Google Simplifies Web Browser Security Warnings

John Lister's picture

Google is to tone down security warnings for users of the Chrome browser. It believes the move won't increase user risk and may instead encourage websites to improve security.

The change involves the way secure websites appear in the address bar in Chrome. At the moment, a website in Chrome will appear with one of four icons to the left of the address to indicate whether or not it is secure:

  1. A plain white 'blank page' icon indicates an ordinary http site, meaning there's no encryption of data passing back and forth between the website and the user's computer.
     
  2. A green padlock icon indicates that the website is secured (https) and encrypts the data. It also indicates that the security certificates check out, meaning claims about who operates the site are true. That cuts out the possibility of an attack, where a third party / malicious website poses as a true website operator to try to trick users into typing personal information into a bogus login screen.
     
  3. A gray padlock with a red 'x' indicates a website where the encryption is broken, suggesting the security may be compromised. The Google search engine often blocks users from visiting such sites unless they explicitly acknowledge the risks first.
     
  4. A gray padlock with a yellow warning triangle indicates the website is partly secure, with minor errors in the security.

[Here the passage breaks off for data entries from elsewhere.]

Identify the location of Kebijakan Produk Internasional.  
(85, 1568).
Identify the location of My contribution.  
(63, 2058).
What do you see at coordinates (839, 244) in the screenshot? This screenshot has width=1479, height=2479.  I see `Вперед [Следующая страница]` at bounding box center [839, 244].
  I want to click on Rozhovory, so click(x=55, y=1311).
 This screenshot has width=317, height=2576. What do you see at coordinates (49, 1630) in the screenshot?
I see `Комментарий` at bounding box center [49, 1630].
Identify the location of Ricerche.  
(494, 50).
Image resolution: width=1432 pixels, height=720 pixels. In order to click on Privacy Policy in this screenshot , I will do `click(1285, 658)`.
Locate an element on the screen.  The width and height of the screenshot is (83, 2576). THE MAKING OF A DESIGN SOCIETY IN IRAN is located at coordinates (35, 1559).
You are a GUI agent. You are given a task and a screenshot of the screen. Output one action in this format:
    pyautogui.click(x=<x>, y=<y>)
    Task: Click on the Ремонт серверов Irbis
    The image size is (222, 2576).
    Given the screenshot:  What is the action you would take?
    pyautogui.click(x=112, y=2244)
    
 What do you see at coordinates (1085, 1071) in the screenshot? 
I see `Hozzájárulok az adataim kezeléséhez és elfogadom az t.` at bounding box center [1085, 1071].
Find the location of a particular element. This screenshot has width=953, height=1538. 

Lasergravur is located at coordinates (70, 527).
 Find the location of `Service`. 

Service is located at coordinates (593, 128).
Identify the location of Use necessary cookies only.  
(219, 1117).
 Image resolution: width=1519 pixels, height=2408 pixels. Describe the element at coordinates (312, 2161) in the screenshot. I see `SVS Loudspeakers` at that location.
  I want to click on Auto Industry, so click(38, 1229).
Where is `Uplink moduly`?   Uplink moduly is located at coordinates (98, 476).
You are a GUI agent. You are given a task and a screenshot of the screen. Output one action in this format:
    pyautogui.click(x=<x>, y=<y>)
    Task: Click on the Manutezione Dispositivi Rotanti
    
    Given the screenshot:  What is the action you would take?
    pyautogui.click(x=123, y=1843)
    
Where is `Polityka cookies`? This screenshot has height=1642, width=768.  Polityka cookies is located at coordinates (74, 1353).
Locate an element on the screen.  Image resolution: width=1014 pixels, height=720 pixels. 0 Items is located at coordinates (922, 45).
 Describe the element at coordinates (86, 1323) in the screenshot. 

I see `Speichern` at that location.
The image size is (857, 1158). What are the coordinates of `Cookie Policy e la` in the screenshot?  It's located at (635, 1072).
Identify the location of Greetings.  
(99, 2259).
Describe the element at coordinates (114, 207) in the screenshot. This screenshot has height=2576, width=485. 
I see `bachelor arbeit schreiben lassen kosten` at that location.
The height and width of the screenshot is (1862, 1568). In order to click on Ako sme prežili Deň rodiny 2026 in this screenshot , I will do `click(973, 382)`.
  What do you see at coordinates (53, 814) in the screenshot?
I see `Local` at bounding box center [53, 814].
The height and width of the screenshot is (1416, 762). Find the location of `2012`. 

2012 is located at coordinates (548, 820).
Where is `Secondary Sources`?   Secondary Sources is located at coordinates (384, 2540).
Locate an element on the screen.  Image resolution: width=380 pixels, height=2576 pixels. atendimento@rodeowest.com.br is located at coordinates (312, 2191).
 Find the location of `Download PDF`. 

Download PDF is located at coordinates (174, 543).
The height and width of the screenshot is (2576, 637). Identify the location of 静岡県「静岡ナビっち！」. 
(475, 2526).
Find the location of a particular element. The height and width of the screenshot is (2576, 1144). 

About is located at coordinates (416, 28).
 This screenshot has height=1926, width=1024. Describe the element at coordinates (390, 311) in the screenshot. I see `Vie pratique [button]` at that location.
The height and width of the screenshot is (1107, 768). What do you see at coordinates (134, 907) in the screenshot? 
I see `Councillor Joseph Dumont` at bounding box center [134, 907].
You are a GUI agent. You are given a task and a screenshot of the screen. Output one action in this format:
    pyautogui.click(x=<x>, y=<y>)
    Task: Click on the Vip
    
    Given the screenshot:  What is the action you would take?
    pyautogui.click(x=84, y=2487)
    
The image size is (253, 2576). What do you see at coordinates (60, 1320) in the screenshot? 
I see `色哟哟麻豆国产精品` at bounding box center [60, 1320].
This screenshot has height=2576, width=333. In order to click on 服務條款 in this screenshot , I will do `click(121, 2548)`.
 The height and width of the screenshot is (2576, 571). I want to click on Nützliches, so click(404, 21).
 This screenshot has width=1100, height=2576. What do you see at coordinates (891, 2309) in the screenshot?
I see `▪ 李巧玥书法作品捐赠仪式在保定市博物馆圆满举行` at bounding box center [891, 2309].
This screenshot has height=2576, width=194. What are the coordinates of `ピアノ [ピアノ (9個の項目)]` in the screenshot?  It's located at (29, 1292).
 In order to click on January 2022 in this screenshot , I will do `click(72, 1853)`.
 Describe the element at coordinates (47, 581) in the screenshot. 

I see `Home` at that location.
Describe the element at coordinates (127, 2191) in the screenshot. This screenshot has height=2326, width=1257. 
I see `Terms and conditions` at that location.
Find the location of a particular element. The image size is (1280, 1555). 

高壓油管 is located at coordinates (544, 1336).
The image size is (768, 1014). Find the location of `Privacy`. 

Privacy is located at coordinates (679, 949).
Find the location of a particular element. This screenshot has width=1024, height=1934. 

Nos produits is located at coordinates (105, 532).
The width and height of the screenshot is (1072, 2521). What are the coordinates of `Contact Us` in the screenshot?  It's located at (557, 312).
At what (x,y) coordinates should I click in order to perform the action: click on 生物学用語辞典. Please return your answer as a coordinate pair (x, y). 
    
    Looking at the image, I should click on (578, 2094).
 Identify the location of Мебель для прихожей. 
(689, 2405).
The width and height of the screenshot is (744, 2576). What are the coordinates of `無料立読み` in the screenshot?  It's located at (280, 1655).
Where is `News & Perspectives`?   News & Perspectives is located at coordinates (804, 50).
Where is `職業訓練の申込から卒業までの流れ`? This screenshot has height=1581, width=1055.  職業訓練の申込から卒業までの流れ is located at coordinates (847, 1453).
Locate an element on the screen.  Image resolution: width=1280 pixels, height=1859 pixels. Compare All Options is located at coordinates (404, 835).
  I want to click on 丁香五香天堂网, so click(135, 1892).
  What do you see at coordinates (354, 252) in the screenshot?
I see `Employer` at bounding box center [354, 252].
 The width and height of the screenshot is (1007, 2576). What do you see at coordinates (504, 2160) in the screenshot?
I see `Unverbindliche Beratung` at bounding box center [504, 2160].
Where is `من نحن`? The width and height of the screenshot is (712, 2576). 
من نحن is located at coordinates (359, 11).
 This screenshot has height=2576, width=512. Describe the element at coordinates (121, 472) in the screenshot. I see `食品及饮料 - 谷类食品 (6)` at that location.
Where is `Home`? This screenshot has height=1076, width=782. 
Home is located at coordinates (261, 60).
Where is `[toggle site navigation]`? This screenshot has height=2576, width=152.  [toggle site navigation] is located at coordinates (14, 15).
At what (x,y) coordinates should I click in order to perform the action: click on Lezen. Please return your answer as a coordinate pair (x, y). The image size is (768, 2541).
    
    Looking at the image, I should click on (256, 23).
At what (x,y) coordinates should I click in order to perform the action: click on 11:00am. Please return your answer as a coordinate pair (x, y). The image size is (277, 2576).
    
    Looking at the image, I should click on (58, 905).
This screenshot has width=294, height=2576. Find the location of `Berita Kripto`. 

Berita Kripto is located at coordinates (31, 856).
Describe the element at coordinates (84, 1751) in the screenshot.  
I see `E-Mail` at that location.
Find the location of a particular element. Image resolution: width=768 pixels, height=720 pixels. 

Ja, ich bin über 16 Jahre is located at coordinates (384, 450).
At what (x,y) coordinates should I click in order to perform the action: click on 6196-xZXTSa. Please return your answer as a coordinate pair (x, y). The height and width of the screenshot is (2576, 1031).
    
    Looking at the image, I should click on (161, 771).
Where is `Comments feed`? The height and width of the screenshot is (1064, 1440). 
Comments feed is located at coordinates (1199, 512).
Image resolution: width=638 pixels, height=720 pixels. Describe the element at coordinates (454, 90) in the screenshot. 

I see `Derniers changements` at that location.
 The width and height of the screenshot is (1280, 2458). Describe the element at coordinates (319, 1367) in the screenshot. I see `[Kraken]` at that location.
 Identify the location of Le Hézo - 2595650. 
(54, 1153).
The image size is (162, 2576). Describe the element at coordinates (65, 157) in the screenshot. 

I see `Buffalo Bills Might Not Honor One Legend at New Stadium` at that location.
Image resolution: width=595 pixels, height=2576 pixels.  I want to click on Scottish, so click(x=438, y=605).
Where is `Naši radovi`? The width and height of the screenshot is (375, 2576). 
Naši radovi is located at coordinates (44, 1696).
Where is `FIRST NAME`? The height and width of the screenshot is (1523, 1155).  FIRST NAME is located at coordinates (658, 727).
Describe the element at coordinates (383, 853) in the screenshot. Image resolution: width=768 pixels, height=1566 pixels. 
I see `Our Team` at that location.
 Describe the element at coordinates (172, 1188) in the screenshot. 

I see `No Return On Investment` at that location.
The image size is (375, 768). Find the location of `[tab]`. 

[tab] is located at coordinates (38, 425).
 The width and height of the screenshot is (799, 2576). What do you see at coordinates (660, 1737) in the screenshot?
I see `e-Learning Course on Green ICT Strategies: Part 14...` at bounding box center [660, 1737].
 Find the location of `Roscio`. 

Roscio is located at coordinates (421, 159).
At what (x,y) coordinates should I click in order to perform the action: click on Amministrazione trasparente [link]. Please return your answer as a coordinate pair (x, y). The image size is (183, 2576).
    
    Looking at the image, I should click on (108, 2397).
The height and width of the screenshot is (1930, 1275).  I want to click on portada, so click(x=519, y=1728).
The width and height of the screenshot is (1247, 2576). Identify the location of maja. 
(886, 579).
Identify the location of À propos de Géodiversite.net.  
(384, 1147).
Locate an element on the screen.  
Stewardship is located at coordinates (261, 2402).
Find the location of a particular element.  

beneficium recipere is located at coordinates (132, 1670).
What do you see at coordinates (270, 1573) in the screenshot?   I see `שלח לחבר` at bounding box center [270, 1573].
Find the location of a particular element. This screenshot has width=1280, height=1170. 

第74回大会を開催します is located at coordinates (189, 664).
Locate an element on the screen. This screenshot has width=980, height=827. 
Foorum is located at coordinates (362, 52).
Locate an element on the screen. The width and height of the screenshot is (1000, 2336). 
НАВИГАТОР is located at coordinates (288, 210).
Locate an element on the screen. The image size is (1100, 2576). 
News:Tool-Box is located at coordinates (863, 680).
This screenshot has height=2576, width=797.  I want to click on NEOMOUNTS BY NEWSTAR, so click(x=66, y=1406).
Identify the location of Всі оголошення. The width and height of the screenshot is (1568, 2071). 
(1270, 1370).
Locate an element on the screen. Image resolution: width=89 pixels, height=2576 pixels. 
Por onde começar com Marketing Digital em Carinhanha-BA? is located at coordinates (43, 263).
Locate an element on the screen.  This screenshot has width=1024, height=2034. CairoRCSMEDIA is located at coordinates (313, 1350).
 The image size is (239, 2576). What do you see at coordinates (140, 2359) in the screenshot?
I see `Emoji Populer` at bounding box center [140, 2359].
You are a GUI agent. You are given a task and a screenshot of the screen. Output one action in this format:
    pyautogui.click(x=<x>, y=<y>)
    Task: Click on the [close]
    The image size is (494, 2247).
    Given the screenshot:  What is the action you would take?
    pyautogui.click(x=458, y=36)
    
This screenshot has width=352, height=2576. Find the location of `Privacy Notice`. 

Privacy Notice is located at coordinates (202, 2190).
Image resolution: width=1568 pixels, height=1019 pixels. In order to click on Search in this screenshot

Mixed Content Warning Ditched

It's the "minor errors" in security in which Google is adjusting its security warnings for the Chrome browser. The minor errors are usually due to mixed content, meaning that part of a web page is secure, whereas other parts are not. A common reason is because the main content of the page is secured, but some additional content such as third-party images or advertisements are not linked to on a secured channel. (Source: zdnet.com)

According to Google, having four different icons risks confusion for users. It's now decided that for pages with mixed content, it will now only show the plain white 'blank page' icon which indicates the page is the same as saying that it's not (fully) encrypted. This is a safety-first approach, with the idea being that unless a user can trust all the content on a site as being 100% secure, they shouldn't rely on any of the encryption even if 99% of it is secure.

Yellow Triangle Deterred Website Security Upgrades

The second reason for the change is that in many cases when a website operator decided to switch from an unsecured website to a secured one, the mixed content icon was regularly triggered during the transition period. Ironically, that also created the impression among users that the site was a specific risk.

Google also believes that some web owners may have been deterred from upgrading their site to secure http (https) due to the mixed content warning. Now, web masters can work toward upgrading to https and temporarily work with the mixed content until their site is fully compliant (depicted by the green padlock). (Source: blogspot.co.uk)

What's Your Opinion?

Do you understand and take any notice of the four icons in Chrome? Did you realize that a site with a yellow warning triangle is actually slightly more secure than one with the standard blank page icon? Is Google right to ditch the mixed content warning and instead err on the side of caution?

Rate this article: 
Average: 4.8 (6 votes)

Comments

bobf0648's picture

Heck, I never noticed the icons. I just assume all web sights are unsafe!

Don Cook's picture

Each of the 4 steps needs a full discription on each page they are refering to.